Data shown:
================================

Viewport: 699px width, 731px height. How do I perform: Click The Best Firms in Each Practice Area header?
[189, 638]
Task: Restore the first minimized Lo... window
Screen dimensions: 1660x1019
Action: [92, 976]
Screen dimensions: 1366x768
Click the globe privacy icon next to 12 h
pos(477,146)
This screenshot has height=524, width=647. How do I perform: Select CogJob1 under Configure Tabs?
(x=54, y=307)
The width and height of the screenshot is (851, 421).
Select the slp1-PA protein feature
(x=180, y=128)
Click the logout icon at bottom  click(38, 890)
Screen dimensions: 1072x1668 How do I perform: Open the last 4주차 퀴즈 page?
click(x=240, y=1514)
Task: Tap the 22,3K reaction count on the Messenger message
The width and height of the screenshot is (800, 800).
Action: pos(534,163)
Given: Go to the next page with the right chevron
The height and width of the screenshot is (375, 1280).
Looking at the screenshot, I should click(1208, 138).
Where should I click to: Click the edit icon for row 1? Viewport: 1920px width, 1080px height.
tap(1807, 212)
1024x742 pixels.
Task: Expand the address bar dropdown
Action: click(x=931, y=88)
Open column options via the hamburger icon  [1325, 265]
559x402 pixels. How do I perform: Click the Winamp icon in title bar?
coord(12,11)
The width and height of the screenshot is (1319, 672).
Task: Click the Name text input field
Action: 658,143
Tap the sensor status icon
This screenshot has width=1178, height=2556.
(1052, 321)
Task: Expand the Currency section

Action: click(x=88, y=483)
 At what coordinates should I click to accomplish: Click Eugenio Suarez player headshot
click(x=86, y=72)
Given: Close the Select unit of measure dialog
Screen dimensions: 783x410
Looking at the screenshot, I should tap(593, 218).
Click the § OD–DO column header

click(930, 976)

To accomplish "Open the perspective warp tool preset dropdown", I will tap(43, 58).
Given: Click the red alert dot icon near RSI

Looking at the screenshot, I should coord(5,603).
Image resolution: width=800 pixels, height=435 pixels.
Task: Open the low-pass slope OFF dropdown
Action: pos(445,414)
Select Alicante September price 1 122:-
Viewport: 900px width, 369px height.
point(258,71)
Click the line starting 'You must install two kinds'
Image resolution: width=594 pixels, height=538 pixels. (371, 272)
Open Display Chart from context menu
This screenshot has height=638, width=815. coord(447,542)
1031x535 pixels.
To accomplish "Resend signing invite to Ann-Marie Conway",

================================

Prompt:
Begin with the line containing "Given: Close the" and retype it and each line after it through the end of the records, keeping them exact and including nothing more.

Your response:
Given: Close the Select unit of measure dialog
Screen dimensions: 783x410
Looking at the screenshot, I should tap(593, 218).
Click the § OD–DO column header

click(930, 976)

To accomplish "Open the perspective warp tool preset dropdown", I will tap(43, 58).
Given: Click the red alert dot icon near RSI

Looking at the screenshot, I should coord(5,603).
Image resolution: width=800 pixels, height=435 pixels.
Task: Open the low-pass slope OFF dropdown
Action: pos(445,414)
Select Alicante September price 1 122:-
Viewport: 900px width, 369px height.
point(258,71)
Click the line starting 'You must install two kinds'
Image resolution: width=594 pixels, height=538 pixels. (371, 272)
Open Display Chart from context menu
This screenshot has height=638, width=815. coord(447,542)
1031x535 pixels.
To accomplish "Resend signing invite to Ann-Marie Conway",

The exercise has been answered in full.